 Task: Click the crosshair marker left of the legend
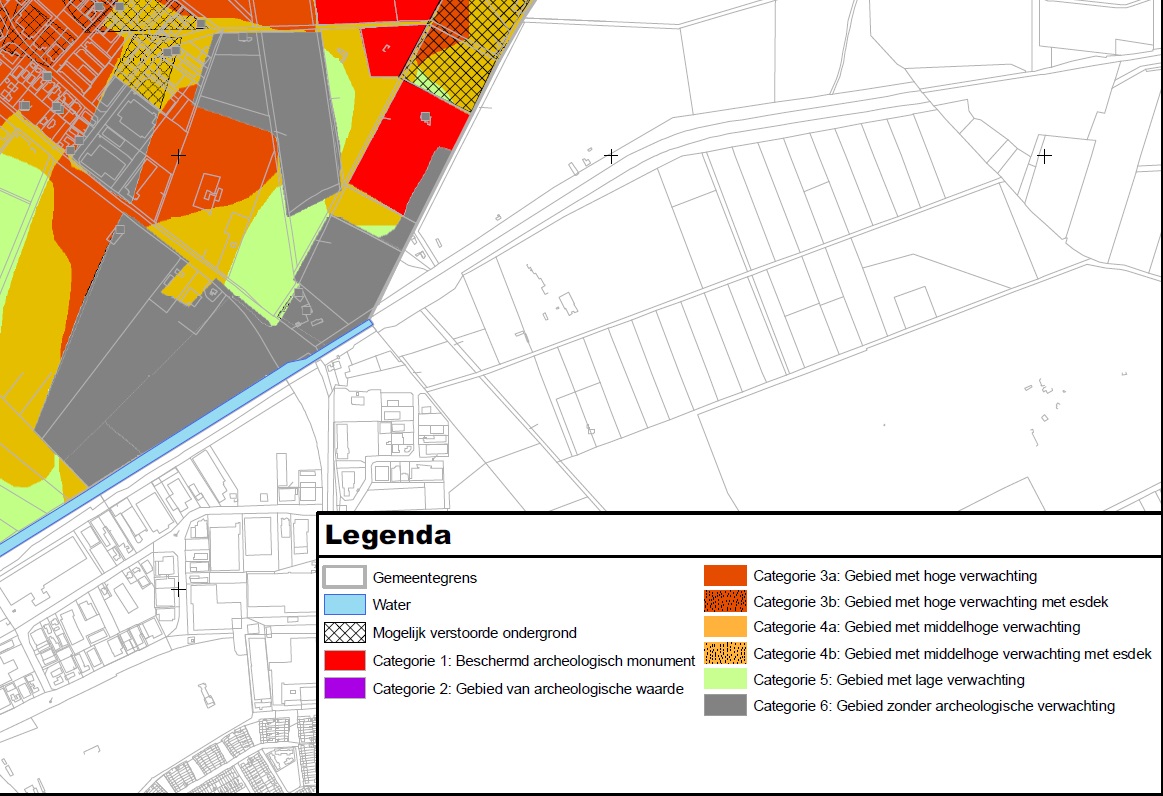click(x=178, y=590)
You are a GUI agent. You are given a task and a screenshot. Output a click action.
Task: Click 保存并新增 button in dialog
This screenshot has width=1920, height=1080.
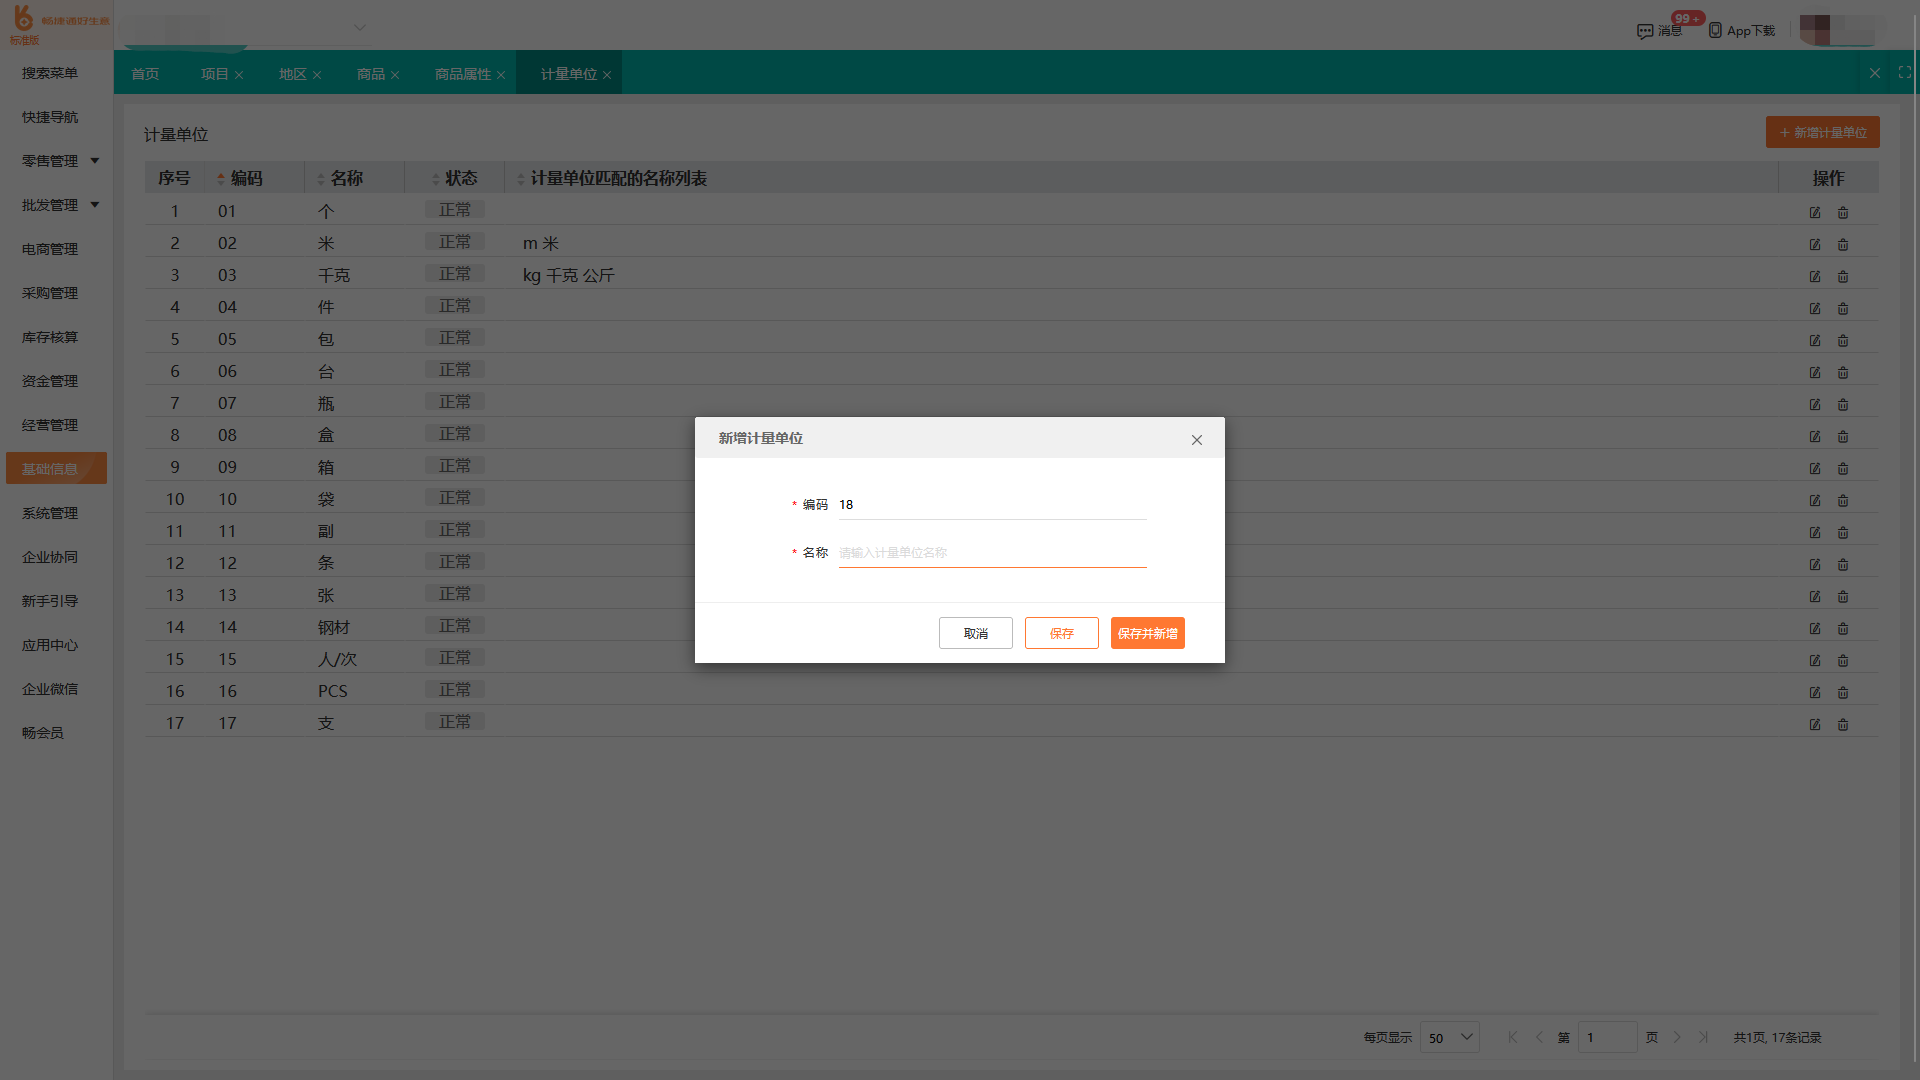pyautogui.click(x=1147, y=634)
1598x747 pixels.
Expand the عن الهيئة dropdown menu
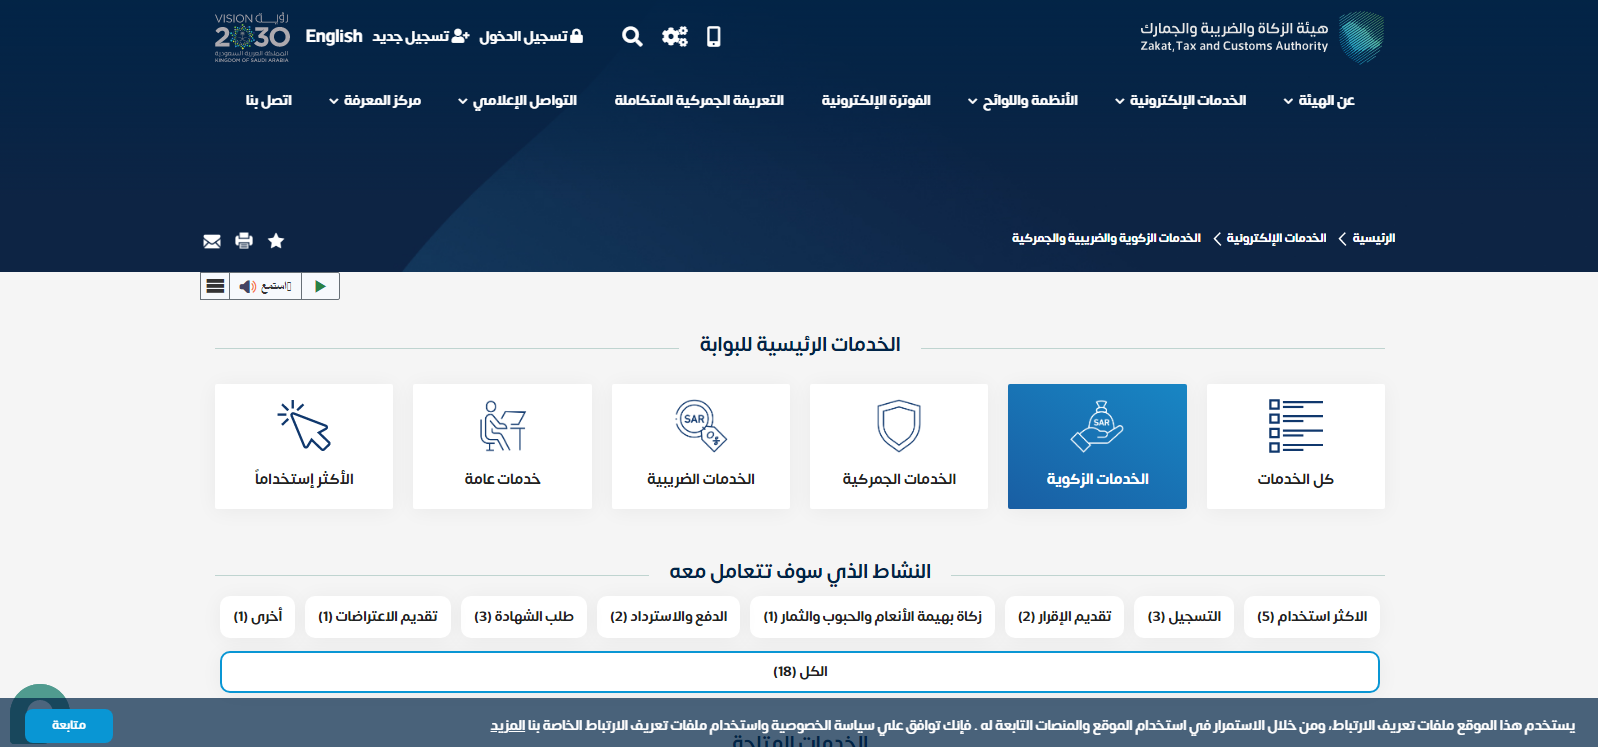click(x=1319, y=100)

● ● ●

The problem -
When you copy the data, keep every line exact and drop the pictures.

Answer -
 Task: Click the crosshair marker left of the legend
click(x=178, y=590)
You are a GUI agent. You are given a task and a screenshot. Output a click action.
Task: Click 保存并新增 button in dialog
This screenshot has width=1920, height=1080.
pyautogui.click(x=1147, y=634)
1598x747 pixels.
Expand the عن الهيئة dropdown menu
click(x=1319, y=100)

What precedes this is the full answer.